This article was included in our Spring/Summer 2011 edition of Inside IP magazine.

In the latest instalment in the ongoing action between Virgin Atlantic Airways Ltd. and Delta Air Lines Inc. [2011] EWCA Civ 162, the Court of Appeal has overturned a summary judgement which was issued by the High Court in November 2010 and ruled that the case should proceed to full trial.

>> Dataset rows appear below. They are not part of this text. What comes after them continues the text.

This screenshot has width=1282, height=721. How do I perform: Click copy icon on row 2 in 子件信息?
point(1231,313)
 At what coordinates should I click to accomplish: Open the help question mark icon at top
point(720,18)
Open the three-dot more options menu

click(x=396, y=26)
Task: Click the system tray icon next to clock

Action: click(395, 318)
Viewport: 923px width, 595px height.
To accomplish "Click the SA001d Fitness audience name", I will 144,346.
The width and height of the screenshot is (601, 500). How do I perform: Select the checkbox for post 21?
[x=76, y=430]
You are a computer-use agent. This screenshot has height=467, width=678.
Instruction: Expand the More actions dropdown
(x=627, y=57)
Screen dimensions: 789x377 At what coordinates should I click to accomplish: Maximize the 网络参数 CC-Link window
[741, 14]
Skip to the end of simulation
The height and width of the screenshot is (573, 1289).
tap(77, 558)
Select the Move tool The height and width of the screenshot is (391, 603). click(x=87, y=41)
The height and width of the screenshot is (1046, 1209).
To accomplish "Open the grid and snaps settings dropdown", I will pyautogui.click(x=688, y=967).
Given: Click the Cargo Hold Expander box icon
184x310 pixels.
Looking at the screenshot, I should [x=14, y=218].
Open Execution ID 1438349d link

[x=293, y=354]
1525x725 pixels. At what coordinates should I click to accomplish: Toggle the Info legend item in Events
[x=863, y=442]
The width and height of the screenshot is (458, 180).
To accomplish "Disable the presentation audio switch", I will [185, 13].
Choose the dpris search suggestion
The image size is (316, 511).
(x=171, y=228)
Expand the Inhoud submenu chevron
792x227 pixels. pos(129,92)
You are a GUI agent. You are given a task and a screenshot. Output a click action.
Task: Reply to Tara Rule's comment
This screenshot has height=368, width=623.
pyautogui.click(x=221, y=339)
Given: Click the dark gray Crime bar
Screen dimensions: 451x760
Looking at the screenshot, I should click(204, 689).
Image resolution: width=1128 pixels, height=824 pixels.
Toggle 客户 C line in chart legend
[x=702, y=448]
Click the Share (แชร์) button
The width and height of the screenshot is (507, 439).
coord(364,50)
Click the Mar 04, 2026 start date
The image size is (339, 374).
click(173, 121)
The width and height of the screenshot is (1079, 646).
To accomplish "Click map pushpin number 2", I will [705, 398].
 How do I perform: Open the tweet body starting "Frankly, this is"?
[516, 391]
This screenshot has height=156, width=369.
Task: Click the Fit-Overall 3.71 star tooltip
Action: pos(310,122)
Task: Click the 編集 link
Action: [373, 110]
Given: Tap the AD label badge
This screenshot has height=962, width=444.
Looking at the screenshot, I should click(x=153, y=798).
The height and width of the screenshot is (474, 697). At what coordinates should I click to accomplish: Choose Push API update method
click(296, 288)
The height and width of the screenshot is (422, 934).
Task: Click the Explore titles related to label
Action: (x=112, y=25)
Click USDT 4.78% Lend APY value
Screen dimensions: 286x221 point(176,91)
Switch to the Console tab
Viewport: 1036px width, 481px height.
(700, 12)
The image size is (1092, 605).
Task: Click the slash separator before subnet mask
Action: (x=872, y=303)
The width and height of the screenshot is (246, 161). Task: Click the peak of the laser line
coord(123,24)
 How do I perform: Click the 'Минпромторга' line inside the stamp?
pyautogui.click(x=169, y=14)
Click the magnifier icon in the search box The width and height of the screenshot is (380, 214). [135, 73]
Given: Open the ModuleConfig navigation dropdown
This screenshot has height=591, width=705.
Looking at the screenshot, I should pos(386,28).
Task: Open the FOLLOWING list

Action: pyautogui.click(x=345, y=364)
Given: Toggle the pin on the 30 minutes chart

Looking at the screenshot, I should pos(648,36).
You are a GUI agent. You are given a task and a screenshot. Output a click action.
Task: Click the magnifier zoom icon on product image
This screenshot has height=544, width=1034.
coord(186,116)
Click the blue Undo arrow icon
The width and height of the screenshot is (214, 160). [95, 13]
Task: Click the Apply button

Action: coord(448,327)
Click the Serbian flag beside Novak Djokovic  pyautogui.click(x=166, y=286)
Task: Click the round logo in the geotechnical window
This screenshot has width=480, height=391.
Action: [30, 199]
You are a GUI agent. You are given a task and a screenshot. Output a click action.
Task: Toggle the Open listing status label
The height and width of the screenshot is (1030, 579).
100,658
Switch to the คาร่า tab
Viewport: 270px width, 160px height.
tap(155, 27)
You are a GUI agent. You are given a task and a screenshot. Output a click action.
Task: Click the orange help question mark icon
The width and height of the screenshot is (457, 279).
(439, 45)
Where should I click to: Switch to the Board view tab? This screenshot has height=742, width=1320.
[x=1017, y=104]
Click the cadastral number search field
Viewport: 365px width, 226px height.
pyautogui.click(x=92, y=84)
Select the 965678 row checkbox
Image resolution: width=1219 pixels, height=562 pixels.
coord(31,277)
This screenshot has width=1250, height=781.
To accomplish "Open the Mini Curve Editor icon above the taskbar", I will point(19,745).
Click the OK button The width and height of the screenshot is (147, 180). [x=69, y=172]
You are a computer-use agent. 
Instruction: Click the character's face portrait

The action in question relates to the alleged infringement by Delta of Virgin’s patent EP (UK) 1 495 908 for flat-bed reclining aircraft seat technology.  In November 2010, the High Court granted Delta’s request for summary judgement and dismissed the infringement action initiated by Virgin, primarily on the basis of a construction of claim 1 as being limited to a seating system when assembled and arranged on an aircraft.  In this case, the installation of the seats on the aircraft by Delta had taken place outside of the UK, and as such was not deemed to constitute an infringing act.

In light of this decision, Virgin appealed against the grant of summary judgement and questioned whether the wording of claim 1, i.e. ‘a passenger seating system for an aircraft’, would require that the seating system was assembled on the aircraft for it to infringe the patent, or merely that the system was suitable for such assembly.

Giving the leading judgement, Lord Justice Jacob of the Court of Appeal adopted a purposive construction of the claim, in line with the approach outlined in Kirin-Amgen Inc v Hoeschst Marion Roussel Ltd, to determine what the skilled person would have understood the patentee to have meant by the phrase ‘passenger seating system for an aircraft’.  Following European Patent

Office guidelines and established case law, Lord Justice Jacob ruled that the skilled person would understand the phrase to mean that the system is merely ‘suitable for’ an aircraft and that claim 1 would arguably encompass the seating system being manufactured and sold by Delta in the UK.

On this interpretation, the Court of Appeal dismissed the summary judgement and ordered that the case should proceed to full trial.

We will continue to monitor this case and will report the outcome of the trial when judgement is handed down.